I was reading this when I came across Gourevitch's conjecture.
My understanding is that solutions to these series are of practical interest. If one encounters such a series, being able to solve it exactly is more practical than having to solve it numerically.
But, not being a mathematician, I simply can't imagine what the theoretical implications of proving such conjectures are.
What are they?
Let $k \ge 2$ be an integer. Consider the series $$ \sum_{n=1}^{\infty} \frac{1}{n^k} $$ this is typically denoted $\zeta(k)$ as it is the value of the Riemann zeta function at $k$.
Now, Euler showed that for even $k$ this is equal to $$q_k \pi^k $$ where $q_k$ is some rational number (that one can also describe explictly).
This is on the one hand an interesting fact and would also allow to calculate approximations of the powers of $\pi$ but what I actually want to get at is that from this it follows that if one knows that $\pi$ is transcendental then one gets directly that $\zeta(k)$ is transcendental and in particular not a rational number.
So this is for even $k$. What about odd $k$? Say $k=3$. Is this rational or irrational? This question was open for a long time until it was proved at the end of the 1970s by Apéry.
How does this prove go (very roughly!):
He first showed that $$ \zeta(3) = \frac{5}{2} \sum_{i=1}^{\infty} \frac{ (-1)^n}{n^3 \binom{2n}{n}}.$$
So one could say he evaluated the series on the right in 'a closed form'; showing that its values is something already known/defined.
Then based on this he derived some sequences of rational numbers that converge to $\zeta(3)$ so fast that it is impossible for $\zeta(3)$ to be rational itself thus proving the irrationality of $\zeta(3)$.
So, in order to show that $\zeta(3)$ is irrational he first needed to show that it is equal to the limit of this (other) series, or put differently to evaluate this series; not only the first simpler one.

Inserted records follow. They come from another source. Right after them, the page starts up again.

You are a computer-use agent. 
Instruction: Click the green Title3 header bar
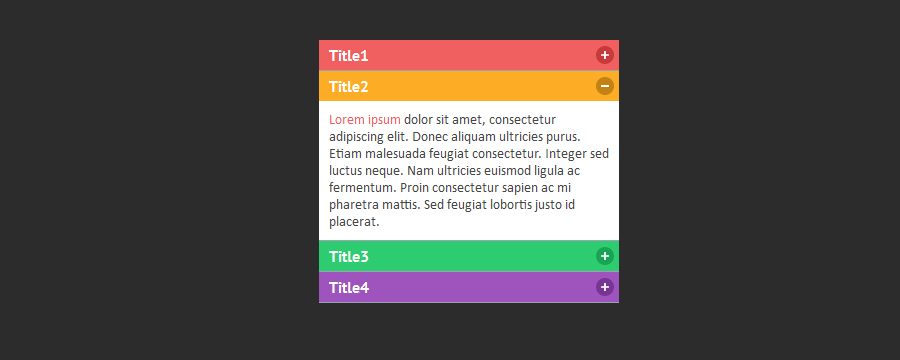tap(469, 256)
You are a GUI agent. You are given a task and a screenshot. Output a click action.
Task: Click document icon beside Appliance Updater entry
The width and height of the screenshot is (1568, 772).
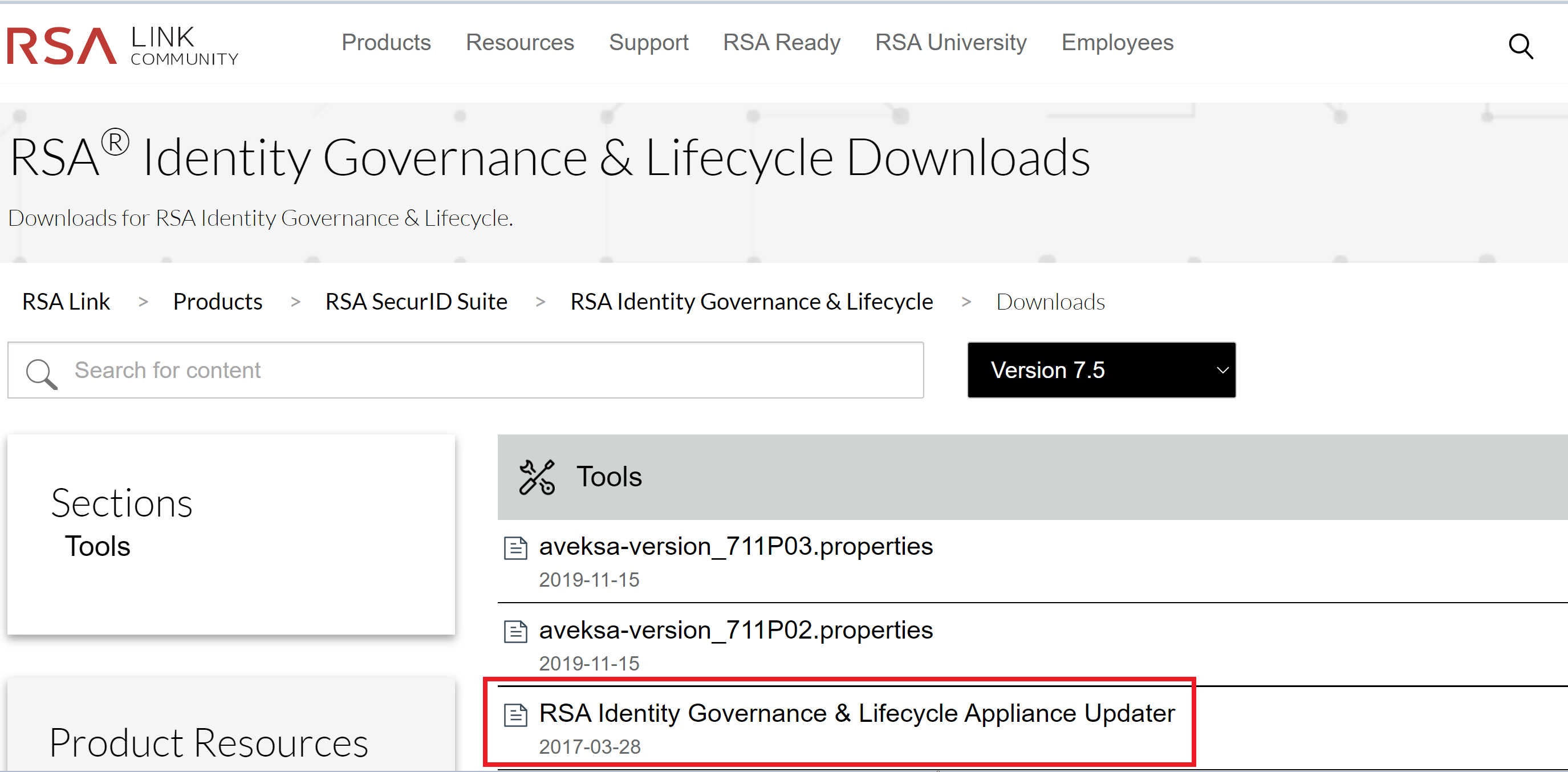[x=515, y=715]
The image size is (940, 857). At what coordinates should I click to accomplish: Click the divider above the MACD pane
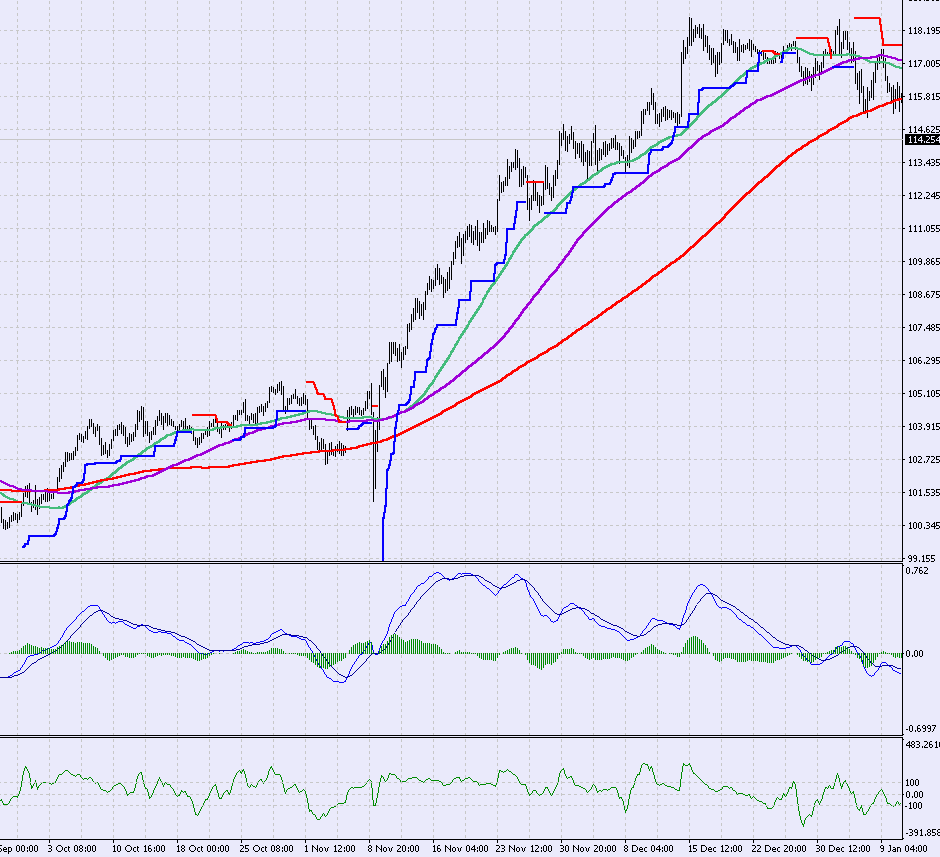[x=450, y=561]

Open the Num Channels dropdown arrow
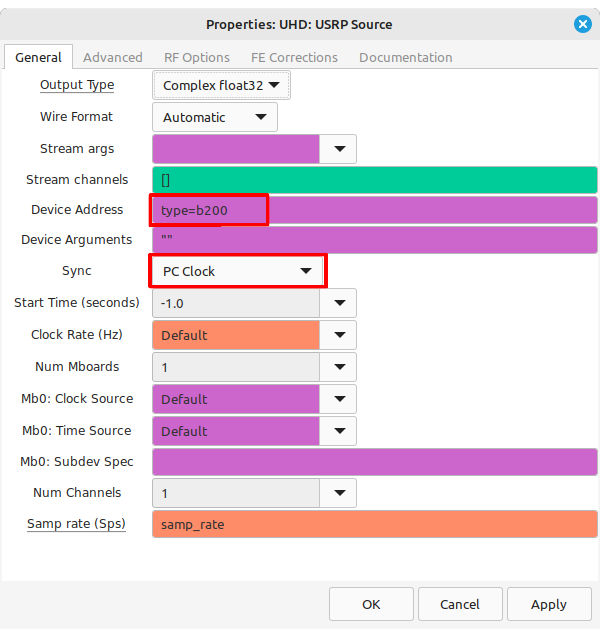click(x=338, y=493)
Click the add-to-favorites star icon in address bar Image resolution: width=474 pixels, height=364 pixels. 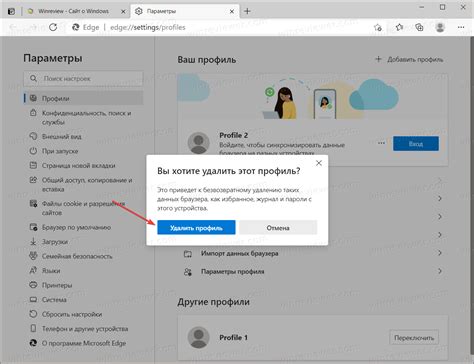[x=378, y=27]
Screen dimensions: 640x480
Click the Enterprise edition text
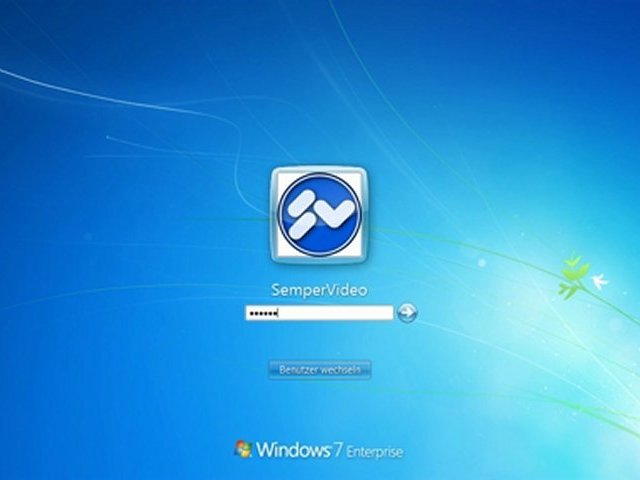pyautogui.click(x=375, y=452)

It would be interesting to be able to do something like this for other odd numbers, but so far no-one knows how to do so and the irrationality of $\zeta$ at any other odd positive integers is unknown (although there are results that assert that among certain collections of them there are at least some irrational ones).
Thus finding an evaluation of a series can be used to infer something theoretical on its value.
This is not always the motivation, but sometimes it is the case that the point is not so much to know the value of the series in order to replace it in some computation say, but rather to use the series as a form of describing its value by simpler building blocks and thereby allowing to learn something (new) on the value.
I can recommend reading "Closed forms: what they are and why we care" by Jon Borwein and Richard Crandall, the article is to appear in Notices Amer. Math. Soc. 60 (2013).
Edit (Dec 2012). The paper has just appeared in the Notices: pdf. Together with the sad news about Richard Crandall: he passed away.
HERE is an example in MO. For the first question, I could evaluate the series in closed form, so I could compute with their known properties, and thus answer the question. For the second question, the series were just ${}_2F_1$ series, and I did not know their properties, so I could not answer the question. Despite the numerical evidence in the graphs.
Having the close form for a series of functions is also important:
This is an old question, but just popped up again, so I thought I'd mention a very important situation where explicit formulas are of fundamental theoretical importance. Number theorists are very interested in understanding the ideal class group $H_p$ of the cyclotomic field $\mathbb Q(\zeta_p)$, where $\zeta_p$ is a primitive (prime) root of unity. People use explicit formulas for special values of $L$-series to construct integers that annihilate the class group, thereby obtaining information about the size of the class group. And for elliptic curves, Rubin in the CM case and Kolyvagin for curves over $\mathbb Q$ have used special values such as $L(E,1)$ and $L'(E,1)$ to prove that the Tate-Shafarevich group of $E$ is finite, which had been a long-standing conjecture. Very (very) roughly, they use the special values to construct an integer $m$ that annihilates every element of SHA, and from there the finiteness follows, since it is not hard to prove that SHA$[m]$ is finite. This is the theory of Euler Systems, which is still attracting lots of research attention.
I realize that $L$-series are Dirichlet series, and this question asks about "infinite series", which is probably meant to refer to power series. But one can move back and forth between $L$-series and power series using the Mellin transform, and indeed, for elliptic curves over $\mathbb Q$, the first step in studying $L(E,1)$ is to write it as the Mellin transform of a modular form, courtesy of Wiles et al.